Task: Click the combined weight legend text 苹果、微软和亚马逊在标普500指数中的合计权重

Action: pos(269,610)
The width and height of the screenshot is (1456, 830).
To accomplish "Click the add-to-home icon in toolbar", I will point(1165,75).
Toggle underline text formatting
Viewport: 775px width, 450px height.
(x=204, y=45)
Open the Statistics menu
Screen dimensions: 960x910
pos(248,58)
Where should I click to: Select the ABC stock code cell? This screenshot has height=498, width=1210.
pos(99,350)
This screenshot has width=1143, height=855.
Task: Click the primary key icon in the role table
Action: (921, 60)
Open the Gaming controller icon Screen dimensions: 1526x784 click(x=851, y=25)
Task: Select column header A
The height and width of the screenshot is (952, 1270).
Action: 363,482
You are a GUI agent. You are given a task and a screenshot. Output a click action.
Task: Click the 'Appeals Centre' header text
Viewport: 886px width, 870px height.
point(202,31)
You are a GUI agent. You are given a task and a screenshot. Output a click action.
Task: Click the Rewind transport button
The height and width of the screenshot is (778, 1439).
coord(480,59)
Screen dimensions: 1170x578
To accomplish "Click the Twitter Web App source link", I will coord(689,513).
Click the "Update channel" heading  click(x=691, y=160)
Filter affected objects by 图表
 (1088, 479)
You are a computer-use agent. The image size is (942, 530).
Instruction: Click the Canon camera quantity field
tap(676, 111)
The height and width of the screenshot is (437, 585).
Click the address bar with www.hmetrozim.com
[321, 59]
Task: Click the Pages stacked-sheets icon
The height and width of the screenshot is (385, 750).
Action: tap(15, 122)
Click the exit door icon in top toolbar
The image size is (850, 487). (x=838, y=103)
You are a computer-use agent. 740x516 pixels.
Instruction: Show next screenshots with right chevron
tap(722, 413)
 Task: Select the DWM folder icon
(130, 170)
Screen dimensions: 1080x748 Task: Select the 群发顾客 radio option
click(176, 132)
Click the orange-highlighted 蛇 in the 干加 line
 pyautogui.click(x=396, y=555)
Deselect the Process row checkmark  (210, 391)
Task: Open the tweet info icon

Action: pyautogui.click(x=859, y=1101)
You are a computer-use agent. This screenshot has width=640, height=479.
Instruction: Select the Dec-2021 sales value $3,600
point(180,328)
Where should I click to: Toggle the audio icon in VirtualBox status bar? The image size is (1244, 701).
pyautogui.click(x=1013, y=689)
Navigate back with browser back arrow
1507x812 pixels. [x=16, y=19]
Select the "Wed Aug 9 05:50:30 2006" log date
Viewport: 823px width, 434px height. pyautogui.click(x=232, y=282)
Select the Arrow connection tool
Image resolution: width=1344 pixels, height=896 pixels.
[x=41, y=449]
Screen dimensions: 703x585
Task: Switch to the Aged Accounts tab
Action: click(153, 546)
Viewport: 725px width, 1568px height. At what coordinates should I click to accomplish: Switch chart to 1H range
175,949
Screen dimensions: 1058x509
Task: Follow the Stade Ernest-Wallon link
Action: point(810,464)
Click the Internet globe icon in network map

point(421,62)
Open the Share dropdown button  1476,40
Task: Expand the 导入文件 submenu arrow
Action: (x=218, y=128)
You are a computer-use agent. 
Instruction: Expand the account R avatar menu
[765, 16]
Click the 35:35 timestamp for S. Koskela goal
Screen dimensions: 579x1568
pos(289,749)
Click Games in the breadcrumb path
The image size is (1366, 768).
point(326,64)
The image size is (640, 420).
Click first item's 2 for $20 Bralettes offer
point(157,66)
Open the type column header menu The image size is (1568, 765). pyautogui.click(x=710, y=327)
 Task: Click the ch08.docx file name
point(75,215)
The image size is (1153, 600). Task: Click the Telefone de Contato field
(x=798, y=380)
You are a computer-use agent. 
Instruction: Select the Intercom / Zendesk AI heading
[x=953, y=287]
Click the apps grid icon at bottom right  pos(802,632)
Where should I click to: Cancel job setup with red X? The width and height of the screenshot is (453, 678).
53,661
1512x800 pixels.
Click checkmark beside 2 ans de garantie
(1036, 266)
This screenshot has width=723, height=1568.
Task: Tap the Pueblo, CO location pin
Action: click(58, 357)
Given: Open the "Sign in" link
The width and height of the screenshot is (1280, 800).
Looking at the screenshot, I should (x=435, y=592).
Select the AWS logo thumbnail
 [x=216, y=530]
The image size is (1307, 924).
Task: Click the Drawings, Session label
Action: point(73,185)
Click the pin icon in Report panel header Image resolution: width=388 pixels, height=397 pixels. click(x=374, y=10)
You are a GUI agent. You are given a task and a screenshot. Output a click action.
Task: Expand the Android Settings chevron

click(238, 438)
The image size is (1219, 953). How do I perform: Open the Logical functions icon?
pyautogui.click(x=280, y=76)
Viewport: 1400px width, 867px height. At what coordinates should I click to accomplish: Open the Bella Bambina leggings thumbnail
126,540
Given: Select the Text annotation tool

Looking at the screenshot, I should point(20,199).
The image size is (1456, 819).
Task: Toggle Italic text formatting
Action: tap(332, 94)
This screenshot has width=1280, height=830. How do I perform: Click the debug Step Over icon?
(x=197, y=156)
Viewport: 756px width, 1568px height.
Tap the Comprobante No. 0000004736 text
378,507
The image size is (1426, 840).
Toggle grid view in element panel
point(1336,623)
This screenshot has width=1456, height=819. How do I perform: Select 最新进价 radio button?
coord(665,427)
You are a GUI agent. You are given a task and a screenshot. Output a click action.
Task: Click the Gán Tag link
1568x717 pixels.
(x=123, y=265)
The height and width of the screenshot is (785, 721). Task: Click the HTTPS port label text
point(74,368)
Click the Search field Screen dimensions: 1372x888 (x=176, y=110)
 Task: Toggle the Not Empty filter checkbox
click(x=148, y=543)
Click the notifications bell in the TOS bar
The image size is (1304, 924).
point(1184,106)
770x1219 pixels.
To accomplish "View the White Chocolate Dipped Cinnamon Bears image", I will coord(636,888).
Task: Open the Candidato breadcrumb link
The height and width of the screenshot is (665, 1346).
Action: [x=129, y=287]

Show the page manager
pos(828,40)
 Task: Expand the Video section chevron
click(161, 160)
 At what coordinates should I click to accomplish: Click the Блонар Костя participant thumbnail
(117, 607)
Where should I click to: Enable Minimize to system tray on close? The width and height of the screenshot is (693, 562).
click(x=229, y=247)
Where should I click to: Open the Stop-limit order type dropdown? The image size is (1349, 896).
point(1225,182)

=== WORK TASK ===
All of the entries above need to be reproduced verbatim.

=== EXERCISE ANSWER ===
Task: Click the combined weight legend text 苹果、微软和亚马逊在标普500指数中的合计权重

Action: pos(269,610)
The width and height of the screenshot is (1456, 830).
To accomplish "Click the add-to-home icon in toolbar", I will point(1165,75).
Toggle underline text formatting
Viewport: 775px width, 450px height.
(x=204, y=45)
Open the Statistics menu
Screen dimensions: 960x910
pos(248,58)
Where should I click to: Select the ABC stock code cell? This screenshot has height=498, width=1210.
pos(99,350)
This screenshot has width=1143, height=855.
Task: Click the primary key icon in the role table
Action: (921, 60)
Open the Gaming controller icon Screen dimensions: 1526x784 click(x=851, y=25)
Task: Select column header A
The height and width of the screenshot is (952, 1270).
Action: 363,482
You are a GUI agent. You are given a task and a screenshot. Output a click action.
Task: Click the 'Appeals Centre' header text
Viewport: 886px width, 870px height.
point(202,31)
You are a GUI agent. You are given a task and a screenshot. Output a click action.
Task: Click the Rewind transport button
The height and width of the screenshot is (778, 1439).
coord(480,59)
Screen dimensions: 1170x578
To accomplish "Click the Twitter Web App source link", I will coord(689,513).
Click the "Update channel" heading  click(x=691, y=160)
Filter affected objects by 图表
 (1088, 479)
You are a computer-use agent. The image size is (942, 530).
Instruction: Click the Canon camera quantity field
tap(676, 111)
The height and width of the screenshot is (437, 585).
Click the address bar with www.hmetrozim.com
[321, 59]
Task: Click the Pages stacked-sheets icon
The height and width of the screenshot is (385, 750).
Action: tap(15, 122)
Click the exit door icon in top toolbar
The image size is (850, 487). (x=838, y=103)
You are a computer-use agent. 740x516 pixels.
Instruction: Show next screenshots with right chevron
tap(722, 413)
 Task: Select the DWM folder icon
(130, 170)
Screen dimensions: 1080x748 Task: Select the 群发顾客 radio option
click(176, 132)
Click the orange-highlighted 蛇 in the 干加 line
 pyautogui.click(x=396, y=555)
Deselect the Process row checkmark  (210, 391)
Task: Open the tweet info icon

Action: pyautogui.click(x=859, y=1101)
You are a computer-use agent. This screenshot has width=640, height=479.
Instruction: Select the Dec-2021 sales value $3,600
point(180,328)
Where should I click to: Toggle the audio icon in VirtualBox status bar? The image size is (1244, 701).
pyautogui.click(x=1013, y=689)
Navigate back with browser back arrow
1507x812 pixels. [x=16, y=19]
Select the "Wed Aug 9 05:50:30 2006" log date
Viewport: 823px width, 434px height. pyautogui.click(x=232, y=282)
Select the Arrow connection tool
Image resolution: width=1344 pixels, height=896 pixels.
[x=41, y=449]
Screen dimensions: 703x585
Task: Switch to the Aged Accounts tab
Action: click(153, 546)
Viewport: 725px width, 1568px height. At what coordinates should I click to accomplish: Switch chart to 1H range
175,949
Screen dimensions: 1058x509
Task: Follow the Stade Ernest-Wallon link
Action: point(810,464)
Click the Internet globe icon in network map

point(421,62)
Open the Share dropdown button  1476,40
Task: Expand the 导入文件 submenu arrow
Action: (x=218, y=128)
You are a computer-use agent. 
Instruction: Expand the account R avatar menu
[765, 16]
Click the 35:35 timestamp for S. Koskela goal
Screen dimensions: 579x1568
pos(289,749)
Click Games in the breadcrumb path
The image size is (1366, 768).
point(326,64)
The image size is (640, 420).
Click first item's 2 for $20 Bralettes offer
point(157,66)
Open the type column header menu The image size is (1568, 765). pyautogui.click(x=710, y=327)
 Task: Click the ch08.docx file name
point(75,215)
The image size is (1153, 600). Task: Click the Telefone de Contato field
(x=798, y=380)
You are a computer-use agent. 
Instruction: Select the Intercom / Zendesk AI heading
[x=953, y=287]
Click the apps grid icon at bottom right  pos(802,632)
Where should I click to: Cancel job setup with red X? The width and height of the screenshot is (453, 678).
53,661
1512x800 pixels.
Click checkmark beside 2 ans de garantie
(1036, 266)
This screenshot has width=723, height=1568.
Task: Tap the Pueblo, CO location pin
Action: click(58, 357)
Given: Open the "Sign in" link
The width and height of the screenshot is (1280, 800).
Looking at the screenshot, I should (x=435, y=592).
Select the AWS logo thumbnail
 [x=216, y=530]
The image size is (1307, 924).
Task: Click the Drawings, Session label
Action: point(73,185)
Click the pin icon in Report panel header Image resolution: width=388 pixels, height=397 pixels. click(x=374, y=10)
You are a GUI agent. You are given a task and a screenshot. Output a click action.
Task: Expand the Android Settings chevron

click(238, 438)
The image size is (1219, 953). How do I perform: Open the Logical functions icon?
pyautogui.click(x=280, y=76)
Viewport: 1400px width, 867px height. At what coordinates should I click to accomplish: Open the Bella Bambina leggings thumbnail
126,540
Given: Select the Text annotation tool

Looking at the screenshot, I should point(20,199).
The image size is (1456, 819).
Task: Toggle Italic text formatting
Action: tap(332, 94)
This screenshot has width=1280, height=830. How do I perform: Click the debug Step Over icon?
(x=197, y=156)
Viewport: 756px width, 1568px height.
Tap the Comprobante No. 0000004736 text
378,507
The image size is (1426, 840).
Toggle grid view in element panel
point(1336,623)
This screenshot has width=1456, height=819. How do I perform: Select 最新进价 radio button?
coord(665,427)
You are a GUI agent. You are given a task and a screenshot. Output a click action.
Task: Click the Gán Tag link
1568x717 pixels.
(x=123, y=265)
The height and width of the screenshot is (785, 721). Task: Click the HTTPS port label text
point(74,368)
Click the Search field Screen dimensions: 1372x888 (x=176, y=110)
 Task: Toggle the Not Empty filter checkbox
click(x=148, y=543)
Click the notifications bell in the TOS bar
The image size is (1304, 924).
point(1184,106)
770x1219 pixels.
To accomplish "View the White Chocolate Dipped Cinnamon Bears image", I will coord(636,888).
Task: Open the Candidato breadcrumb link
The height and width of the screenshot is (665, 1346).
Action: [x=129, y=287]

Show the page manager
pos(828,40)
 Task: Expand the Video section chevron
click(161, 160)
 At what coordinates should I click to accomplish: Click the Блонар Костя participant thumbnail
(117, 607)
Where should I click to: Enable Minimize to system tray on close? The width and height of the screenshot is (693, 562).
click(x=229, y=247)
Where should I click to: Open the Stop-limit order type dropdown? The image size is (1349, 896).
point(1225,182)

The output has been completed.